**STATED EXERCISE**
Extract, word for word, every line from the one containing "676, 572, 682)" through the one containing "23, 790, 29)".
***** INFORMATION GIVEN *****
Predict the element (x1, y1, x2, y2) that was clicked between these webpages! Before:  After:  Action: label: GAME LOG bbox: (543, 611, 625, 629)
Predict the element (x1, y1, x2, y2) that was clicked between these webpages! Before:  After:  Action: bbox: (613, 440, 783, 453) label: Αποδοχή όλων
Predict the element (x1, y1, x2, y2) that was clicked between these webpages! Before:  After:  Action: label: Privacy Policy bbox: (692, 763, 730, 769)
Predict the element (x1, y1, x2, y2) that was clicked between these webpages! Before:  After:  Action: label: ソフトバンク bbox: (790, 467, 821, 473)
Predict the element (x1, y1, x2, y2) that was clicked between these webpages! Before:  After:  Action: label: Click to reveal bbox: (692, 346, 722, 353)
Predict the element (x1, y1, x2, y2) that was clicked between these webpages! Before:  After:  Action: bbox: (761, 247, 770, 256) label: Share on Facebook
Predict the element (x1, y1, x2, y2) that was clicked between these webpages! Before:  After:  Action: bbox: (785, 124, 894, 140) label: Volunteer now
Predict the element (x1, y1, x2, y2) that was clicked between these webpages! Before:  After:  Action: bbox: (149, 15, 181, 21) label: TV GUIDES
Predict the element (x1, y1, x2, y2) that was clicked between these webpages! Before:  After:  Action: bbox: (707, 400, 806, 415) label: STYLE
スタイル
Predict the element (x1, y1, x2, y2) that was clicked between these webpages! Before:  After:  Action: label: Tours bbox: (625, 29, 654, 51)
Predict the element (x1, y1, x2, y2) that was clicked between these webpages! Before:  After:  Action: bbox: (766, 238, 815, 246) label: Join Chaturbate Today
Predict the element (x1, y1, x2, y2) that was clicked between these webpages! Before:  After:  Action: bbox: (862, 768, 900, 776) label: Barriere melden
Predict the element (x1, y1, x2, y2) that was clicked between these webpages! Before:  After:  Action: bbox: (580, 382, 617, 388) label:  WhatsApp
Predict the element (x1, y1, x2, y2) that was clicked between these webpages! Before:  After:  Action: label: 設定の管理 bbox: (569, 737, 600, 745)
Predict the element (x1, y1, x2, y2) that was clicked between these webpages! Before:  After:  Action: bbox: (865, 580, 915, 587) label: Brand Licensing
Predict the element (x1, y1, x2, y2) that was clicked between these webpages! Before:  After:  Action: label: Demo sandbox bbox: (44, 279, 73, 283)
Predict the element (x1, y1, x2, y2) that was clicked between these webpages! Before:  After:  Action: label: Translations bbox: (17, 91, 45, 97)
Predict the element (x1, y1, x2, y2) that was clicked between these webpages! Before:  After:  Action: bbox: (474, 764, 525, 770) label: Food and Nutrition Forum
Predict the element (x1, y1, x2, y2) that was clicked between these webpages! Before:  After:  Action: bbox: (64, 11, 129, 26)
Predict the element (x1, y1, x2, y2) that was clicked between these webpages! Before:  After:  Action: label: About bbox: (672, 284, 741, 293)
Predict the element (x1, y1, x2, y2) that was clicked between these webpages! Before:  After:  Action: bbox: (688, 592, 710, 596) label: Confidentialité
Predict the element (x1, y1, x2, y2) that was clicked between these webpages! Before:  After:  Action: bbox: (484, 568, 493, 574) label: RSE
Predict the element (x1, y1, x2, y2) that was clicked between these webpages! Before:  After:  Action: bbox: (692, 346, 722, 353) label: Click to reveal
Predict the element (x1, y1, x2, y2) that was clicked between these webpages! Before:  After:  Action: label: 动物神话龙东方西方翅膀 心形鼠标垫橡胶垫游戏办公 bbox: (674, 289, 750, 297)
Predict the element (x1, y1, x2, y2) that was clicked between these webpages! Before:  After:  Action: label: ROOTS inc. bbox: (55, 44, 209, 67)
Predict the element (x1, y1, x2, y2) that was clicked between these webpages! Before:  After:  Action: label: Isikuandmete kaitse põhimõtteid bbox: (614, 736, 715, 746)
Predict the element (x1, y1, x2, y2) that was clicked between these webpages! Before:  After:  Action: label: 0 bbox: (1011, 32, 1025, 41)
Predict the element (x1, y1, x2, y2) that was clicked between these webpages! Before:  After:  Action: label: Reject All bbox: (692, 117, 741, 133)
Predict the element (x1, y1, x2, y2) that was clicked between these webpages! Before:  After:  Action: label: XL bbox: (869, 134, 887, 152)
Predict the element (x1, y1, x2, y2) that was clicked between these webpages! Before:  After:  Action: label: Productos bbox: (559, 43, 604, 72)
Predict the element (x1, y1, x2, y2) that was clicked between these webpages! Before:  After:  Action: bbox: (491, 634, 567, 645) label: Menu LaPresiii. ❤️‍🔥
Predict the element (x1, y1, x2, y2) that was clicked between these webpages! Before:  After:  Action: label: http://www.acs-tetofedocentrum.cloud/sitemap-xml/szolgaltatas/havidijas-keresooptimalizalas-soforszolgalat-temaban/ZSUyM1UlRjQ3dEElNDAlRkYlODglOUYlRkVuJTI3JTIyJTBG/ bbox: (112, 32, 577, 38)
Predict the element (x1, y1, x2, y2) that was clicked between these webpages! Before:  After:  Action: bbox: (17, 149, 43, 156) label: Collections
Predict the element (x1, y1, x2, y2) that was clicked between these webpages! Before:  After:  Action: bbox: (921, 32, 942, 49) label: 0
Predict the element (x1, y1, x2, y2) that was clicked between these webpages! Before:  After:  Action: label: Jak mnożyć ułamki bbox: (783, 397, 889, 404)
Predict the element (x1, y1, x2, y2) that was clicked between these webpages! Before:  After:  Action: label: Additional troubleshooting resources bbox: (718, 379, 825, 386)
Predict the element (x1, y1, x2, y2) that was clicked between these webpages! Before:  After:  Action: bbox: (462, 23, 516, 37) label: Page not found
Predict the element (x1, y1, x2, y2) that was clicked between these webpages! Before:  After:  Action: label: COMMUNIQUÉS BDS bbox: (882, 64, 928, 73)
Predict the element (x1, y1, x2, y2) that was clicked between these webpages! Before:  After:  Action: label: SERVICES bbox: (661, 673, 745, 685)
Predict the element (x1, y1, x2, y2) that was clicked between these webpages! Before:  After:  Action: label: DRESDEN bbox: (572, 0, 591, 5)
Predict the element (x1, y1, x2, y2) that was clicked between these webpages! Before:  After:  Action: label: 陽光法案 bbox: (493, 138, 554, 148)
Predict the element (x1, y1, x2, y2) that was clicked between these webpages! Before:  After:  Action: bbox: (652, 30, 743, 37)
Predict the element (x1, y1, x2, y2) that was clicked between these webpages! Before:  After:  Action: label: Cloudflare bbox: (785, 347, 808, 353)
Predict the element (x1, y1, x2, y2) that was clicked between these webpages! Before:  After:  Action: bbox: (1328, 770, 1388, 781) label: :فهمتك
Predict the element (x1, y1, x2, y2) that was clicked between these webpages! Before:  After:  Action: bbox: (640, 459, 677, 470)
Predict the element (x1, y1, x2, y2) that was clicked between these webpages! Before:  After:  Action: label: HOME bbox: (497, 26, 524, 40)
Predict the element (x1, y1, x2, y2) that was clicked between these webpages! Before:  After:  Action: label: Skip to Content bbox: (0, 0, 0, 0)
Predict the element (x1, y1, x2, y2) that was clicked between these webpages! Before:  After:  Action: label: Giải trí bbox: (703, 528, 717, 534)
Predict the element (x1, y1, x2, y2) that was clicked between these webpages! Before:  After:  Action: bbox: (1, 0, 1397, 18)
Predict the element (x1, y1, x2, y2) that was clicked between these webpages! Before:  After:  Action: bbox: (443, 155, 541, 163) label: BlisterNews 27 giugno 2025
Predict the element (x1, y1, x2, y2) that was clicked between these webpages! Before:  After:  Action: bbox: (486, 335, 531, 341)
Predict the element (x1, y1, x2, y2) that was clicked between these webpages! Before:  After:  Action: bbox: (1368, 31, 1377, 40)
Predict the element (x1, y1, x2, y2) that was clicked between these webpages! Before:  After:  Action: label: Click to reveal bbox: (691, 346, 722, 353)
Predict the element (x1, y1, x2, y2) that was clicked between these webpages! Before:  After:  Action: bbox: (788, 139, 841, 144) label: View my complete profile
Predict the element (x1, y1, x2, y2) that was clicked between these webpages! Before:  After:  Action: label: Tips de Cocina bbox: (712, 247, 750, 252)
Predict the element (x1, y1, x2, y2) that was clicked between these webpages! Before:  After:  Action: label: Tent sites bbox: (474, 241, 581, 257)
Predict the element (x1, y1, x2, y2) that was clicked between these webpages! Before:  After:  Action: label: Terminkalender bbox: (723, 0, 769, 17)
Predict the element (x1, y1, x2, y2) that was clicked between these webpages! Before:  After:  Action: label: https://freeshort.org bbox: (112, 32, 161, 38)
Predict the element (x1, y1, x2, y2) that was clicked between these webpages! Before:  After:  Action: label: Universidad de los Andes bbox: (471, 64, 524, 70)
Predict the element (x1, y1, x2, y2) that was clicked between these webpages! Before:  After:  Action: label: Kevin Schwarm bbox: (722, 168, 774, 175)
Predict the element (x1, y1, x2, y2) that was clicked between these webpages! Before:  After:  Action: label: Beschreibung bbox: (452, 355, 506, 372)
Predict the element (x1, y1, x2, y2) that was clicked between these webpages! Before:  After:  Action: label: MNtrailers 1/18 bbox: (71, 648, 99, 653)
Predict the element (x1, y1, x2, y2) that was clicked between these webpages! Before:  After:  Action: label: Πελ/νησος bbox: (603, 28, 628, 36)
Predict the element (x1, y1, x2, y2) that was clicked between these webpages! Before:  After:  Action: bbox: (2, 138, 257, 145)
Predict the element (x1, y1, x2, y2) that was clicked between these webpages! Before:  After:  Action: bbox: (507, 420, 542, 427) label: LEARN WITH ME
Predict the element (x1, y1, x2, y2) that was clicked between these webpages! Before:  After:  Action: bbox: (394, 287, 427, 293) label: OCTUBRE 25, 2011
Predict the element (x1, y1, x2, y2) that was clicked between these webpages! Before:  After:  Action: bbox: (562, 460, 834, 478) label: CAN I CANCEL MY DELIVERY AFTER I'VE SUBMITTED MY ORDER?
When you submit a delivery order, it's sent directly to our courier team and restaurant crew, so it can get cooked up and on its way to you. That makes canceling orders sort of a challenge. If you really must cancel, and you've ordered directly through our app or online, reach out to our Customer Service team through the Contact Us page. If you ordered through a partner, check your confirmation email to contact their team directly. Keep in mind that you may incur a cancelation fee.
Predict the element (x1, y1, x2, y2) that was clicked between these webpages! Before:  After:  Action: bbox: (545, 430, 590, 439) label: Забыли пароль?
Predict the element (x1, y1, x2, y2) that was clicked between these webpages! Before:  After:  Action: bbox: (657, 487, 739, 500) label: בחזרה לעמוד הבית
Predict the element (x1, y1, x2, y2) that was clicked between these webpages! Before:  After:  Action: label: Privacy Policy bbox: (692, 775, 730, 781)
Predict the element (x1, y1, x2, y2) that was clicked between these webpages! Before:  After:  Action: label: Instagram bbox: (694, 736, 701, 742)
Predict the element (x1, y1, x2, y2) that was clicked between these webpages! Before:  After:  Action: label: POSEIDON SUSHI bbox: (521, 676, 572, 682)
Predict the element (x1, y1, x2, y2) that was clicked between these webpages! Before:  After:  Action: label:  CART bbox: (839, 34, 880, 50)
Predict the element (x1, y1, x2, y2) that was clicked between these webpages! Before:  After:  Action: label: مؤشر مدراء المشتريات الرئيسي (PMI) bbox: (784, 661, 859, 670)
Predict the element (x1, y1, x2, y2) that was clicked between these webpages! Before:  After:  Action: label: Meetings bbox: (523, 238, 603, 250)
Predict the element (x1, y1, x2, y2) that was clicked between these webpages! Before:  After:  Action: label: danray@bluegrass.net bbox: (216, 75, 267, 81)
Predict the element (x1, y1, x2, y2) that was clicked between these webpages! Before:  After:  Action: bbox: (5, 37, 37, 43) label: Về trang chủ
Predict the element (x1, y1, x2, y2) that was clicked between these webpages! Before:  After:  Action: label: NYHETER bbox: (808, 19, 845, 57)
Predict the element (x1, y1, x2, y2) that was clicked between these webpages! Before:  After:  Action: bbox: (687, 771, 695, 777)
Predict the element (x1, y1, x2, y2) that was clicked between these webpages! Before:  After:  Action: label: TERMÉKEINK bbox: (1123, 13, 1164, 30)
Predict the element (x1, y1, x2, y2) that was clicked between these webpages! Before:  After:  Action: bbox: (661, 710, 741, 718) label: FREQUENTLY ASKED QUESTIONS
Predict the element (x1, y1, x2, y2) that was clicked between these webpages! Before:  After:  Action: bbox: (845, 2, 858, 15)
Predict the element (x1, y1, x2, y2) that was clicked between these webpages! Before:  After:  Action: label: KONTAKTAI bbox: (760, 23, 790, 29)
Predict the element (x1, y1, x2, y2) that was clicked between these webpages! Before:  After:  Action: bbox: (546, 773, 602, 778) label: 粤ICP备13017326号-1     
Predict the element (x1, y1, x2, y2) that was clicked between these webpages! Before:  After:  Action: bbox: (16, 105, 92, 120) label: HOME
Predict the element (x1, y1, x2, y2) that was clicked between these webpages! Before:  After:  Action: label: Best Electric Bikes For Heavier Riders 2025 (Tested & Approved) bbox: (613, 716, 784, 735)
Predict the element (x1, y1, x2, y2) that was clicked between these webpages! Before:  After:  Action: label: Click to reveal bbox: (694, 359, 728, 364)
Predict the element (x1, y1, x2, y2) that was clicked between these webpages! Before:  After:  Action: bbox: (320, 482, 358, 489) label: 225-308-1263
*****
**WORKED ANSWER**
Predict the element (x1, y1, x2, y2) that was clicked between these webpages! Before:  After:  Action: label: POSEIDON SUSHI bbox: (521, 676, 572, 682)
Predict the element (x1, y1, x2, y2) that was clicked between these webpages! Before:  After:  Action: label:  CART bbox: (839, 34, 880, 50)
Predict the element (x1, y1, x2, y2) that was clicked between these webpages! Before:  After:  Action: label: مؤشر مدراء المشتريات الرئيسي (PMI) bbox: (784, 661, 859, 670)
Predict the element (x1, y1, x2, y2) that was clicked between these webpages! Before:  After:  Action: label: Meetings bbox: (523, 238, 603, 250)
Predict the element (x1, y1, x2, y2) that was clicked between these webpages! Before:  After:  Action: label: danray@bluegrass.net bbox: (216, 75, 267, 81)
Predict the element (x1, y1, x2, y2) that was clicked between these webpages! Before:  After:  Action: bbox: (5, 37, 37, 43) label: Về trang chủ
Predict the element (x1, y1, x2, y2) that was clicked between these webpages! Before:  After:  Action: label: NYHETER bbox: (808, 19, 845, 57)
Predict the element (x1, y1, x2, y2) that was clicked between these webpages! Before:  After:  Action: bbox: (687, 771, 695, 777)
Predict the element (x1, y1, x2, y2) that was clicked between these webpages! Before:  After:  Action: label: TERMÉKEINK bbox: (1123, 13, 1164, 30)
Predict the element (x1, y1, x2, y2) that was clicked between these webpages! Before:  After:  Action: bbox: (661, 710, 741, 718) label: FREQUENTLY ASKED QUESTIONS
Predict the element (x1, y1, x2, y2) that was clicked between these webpages! Before:  After:  Action: bbox: (845, 2, 858, 15)
Predict the element (x1, y1, x2, y2) that was clicked between these webpages! Before:  After:  Action: label: KONTAKTAI bbox: (760, 23, 790, 29)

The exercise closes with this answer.